Não havia porque não continuar.
Então armei meus bastões e iniciei a longa, íngreme e pentelha subida em estrada com calçamento no estilo pé de moleque.

Consegui adotar um ritmo bom e constante na subida, mas ao invés de os bastões fazerem o característico clique-claque a cada passo, estava mais para cliquiti-claquiti, pois era difícil achar um ponto de apoio pro bastão em meio às pedras pontudas e eles saíam escorregando adoidado.

Em todo caso, dali pra frente resolvi subir sem refresco, sem pausas e trotando todo e qualquer trecho menos inclinado. Eu estava adicionando horas no meu saldo. Os últimos 25km o percurso seriam relativamente planos e rápidos (para os demais), e estava convencido de que se conseguisse chegar lá eu já estaria bem acabado, então queria ter um bom banco de horas para gastar no final da prova...rs



E assim subi, subi, subi, até chegar à placa da entrada para humanos e entrada para duendes, que sinalizava o início do nosso primeiro trecho de trilha e o início das descidas. Havia um PC ali e aproveitei para tomar 2 copos de isotônico, pois a panturrilha direita ainda estava chiando um pouco.
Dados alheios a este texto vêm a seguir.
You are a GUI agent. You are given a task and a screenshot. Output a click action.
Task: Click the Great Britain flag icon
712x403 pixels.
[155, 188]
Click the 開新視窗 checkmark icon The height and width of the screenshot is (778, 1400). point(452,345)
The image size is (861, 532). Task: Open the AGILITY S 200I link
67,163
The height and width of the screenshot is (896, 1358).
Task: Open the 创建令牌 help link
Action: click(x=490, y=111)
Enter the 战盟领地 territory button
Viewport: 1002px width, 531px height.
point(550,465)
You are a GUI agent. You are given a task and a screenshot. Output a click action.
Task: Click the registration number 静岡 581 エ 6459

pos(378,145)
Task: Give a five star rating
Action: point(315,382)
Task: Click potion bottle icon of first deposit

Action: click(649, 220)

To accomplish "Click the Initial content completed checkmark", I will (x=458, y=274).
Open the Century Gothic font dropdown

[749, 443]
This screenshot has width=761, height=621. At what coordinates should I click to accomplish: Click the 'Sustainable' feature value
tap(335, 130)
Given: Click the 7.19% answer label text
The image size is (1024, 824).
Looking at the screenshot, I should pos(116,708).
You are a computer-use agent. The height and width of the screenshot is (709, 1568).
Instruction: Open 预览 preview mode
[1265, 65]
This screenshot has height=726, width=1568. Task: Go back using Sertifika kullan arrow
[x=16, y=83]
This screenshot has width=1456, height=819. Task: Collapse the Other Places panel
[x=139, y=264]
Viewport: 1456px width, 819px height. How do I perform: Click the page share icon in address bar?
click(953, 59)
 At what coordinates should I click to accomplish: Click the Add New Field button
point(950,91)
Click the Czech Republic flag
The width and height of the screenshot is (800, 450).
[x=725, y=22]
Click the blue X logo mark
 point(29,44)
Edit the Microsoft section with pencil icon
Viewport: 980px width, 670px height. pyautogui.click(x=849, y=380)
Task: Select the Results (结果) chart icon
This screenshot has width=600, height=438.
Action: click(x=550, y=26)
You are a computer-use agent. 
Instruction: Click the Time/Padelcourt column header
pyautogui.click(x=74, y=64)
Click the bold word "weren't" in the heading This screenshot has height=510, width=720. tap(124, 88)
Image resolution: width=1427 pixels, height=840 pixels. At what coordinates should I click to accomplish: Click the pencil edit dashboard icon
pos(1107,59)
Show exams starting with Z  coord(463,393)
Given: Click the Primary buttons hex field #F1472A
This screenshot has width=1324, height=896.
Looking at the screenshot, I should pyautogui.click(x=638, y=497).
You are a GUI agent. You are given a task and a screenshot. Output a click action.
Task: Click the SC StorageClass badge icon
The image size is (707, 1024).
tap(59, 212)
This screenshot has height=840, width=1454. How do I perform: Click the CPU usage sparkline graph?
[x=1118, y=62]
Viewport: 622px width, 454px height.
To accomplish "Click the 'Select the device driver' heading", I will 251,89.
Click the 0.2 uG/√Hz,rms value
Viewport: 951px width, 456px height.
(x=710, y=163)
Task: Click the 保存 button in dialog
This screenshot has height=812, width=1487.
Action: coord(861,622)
Nesse ponto, todo pimpão com minha nova filosofia a-vida-é-linda, até esqueci do medo que eu tinha de as descidas me ferrarem de vez com as pernas.




Estava tão pimpão e preocupado em ser feliz que até esqueci de olhar para as marcações e segui correndo e gravando um videozinho... no qual é possível ver o momento que eu deixo de entrar na trilha (0:27s) e sigo correndo na direção de uma casa - na qual um senhor estava aspirando ou arrumando um carro na garagem! hahaha



Esse senhor me disse que a trilha estava a uns xx metros para trás e eu voltei o caminho, ainda feliz e contente e agora rindo da minha babaquice! rs


 Achei a trilha e desci todo bobão, feliz por estar ali e por não ter desistido de largar.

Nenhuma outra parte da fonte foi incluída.